● Excerpted text

------------------------

I disagree with Relatively Prime. Schools, especially if you are talking to admissions officers (not the secretary), will, or at least should, give you advice based on your scenario. Two separate cases:
A friend had good grades, lots of research and some clinical experience and probably great LORs. Then she took the MCAT and bombed it (in the mid-20s range). She called her first choice school, which happened to be the state school, and told them the dilemma. They told her that based on all of her ECs and grades, that her score would not preclude an interview and real consideration before the adcom (she did get an interview).
Another friend had an awesome application. Grades, LORs, experience, research...the whole nine yards. Wanted to go into MD/PhD. Took the August MCAT and bombed it (low to mid-20s). Called every single school he had applied to (he had already sent his AMCAS), and each one of them told him that he needs to withdraw his application, take the MCAT again, and apply next year (which he did, and ended up getting into several MD/PhD programs).

------------------------

● Study questions
1. In the post about MCAT scores, what did every school tell the friend who wanted to go into MD/PhD to do?
2. Please continue the post about MCAT scores from the end of its last sentence.

------------------------

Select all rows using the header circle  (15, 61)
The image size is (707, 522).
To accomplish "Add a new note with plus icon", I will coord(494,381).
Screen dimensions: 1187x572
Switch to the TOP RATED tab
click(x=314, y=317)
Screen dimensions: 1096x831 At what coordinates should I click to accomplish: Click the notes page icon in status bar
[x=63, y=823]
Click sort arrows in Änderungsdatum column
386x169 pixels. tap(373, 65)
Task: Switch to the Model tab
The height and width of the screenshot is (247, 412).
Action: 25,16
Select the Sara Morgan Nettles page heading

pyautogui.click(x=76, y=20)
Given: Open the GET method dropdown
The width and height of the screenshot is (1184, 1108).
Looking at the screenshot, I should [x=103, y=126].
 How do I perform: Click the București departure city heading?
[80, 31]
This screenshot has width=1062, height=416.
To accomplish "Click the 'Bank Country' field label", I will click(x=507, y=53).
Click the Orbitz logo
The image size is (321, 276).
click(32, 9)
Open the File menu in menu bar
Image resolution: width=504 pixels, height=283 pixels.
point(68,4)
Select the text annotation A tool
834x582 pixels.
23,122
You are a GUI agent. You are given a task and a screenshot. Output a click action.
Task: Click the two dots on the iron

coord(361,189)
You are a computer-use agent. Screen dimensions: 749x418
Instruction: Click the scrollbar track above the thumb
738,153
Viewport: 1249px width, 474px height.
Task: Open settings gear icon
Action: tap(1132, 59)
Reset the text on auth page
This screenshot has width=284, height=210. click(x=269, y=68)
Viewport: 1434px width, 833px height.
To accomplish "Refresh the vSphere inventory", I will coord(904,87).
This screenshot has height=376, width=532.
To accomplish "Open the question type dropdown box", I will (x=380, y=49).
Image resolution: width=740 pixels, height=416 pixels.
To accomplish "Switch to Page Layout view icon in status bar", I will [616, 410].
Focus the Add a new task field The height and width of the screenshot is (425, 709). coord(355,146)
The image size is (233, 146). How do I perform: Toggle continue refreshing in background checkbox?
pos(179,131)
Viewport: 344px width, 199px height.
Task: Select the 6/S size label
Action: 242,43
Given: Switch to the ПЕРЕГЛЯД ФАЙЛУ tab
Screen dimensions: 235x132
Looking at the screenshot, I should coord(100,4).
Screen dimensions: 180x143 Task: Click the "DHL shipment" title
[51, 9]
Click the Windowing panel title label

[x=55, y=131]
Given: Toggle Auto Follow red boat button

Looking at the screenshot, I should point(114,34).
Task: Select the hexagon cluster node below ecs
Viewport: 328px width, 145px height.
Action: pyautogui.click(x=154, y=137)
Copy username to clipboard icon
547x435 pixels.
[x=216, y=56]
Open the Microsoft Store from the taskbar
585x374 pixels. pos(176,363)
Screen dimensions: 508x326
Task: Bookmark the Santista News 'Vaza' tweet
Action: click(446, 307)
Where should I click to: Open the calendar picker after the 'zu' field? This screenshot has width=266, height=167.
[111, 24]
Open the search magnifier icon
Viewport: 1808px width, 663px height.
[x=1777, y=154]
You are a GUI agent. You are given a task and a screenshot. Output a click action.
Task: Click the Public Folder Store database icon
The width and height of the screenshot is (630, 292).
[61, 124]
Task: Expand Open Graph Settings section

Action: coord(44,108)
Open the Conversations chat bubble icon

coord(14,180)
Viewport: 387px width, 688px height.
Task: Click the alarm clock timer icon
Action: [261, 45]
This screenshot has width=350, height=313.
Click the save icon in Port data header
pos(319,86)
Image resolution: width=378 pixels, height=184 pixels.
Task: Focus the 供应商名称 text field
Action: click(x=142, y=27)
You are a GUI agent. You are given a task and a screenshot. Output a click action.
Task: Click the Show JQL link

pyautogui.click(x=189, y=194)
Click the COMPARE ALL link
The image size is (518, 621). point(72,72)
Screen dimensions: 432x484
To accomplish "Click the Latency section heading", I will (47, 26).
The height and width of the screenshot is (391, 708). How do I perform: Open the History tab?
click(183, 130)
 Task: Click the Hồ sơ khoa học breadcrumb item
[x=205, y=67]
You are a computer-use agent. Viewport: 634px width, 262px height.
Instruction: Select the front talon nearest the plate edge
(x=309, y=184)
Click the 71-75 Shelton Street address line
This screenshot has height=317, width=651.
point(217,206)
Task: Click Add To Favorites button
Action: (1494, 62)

------------------------

● Answers to each task
1. Withdraw his application, take the MCAT again, and apply next year.

2.
Point: if you talk to the right people in the admissions offices of the schools you are applying to, you will get answers. They may not be the answers you like to hear, but they should be honest with you.
Yesm, as long as you have an otherwise strong applicaton (great ECs, great LORs, and a great personal statement) you should be fine. Just build up that GPA by kicking ass in upper division science courses this coming year.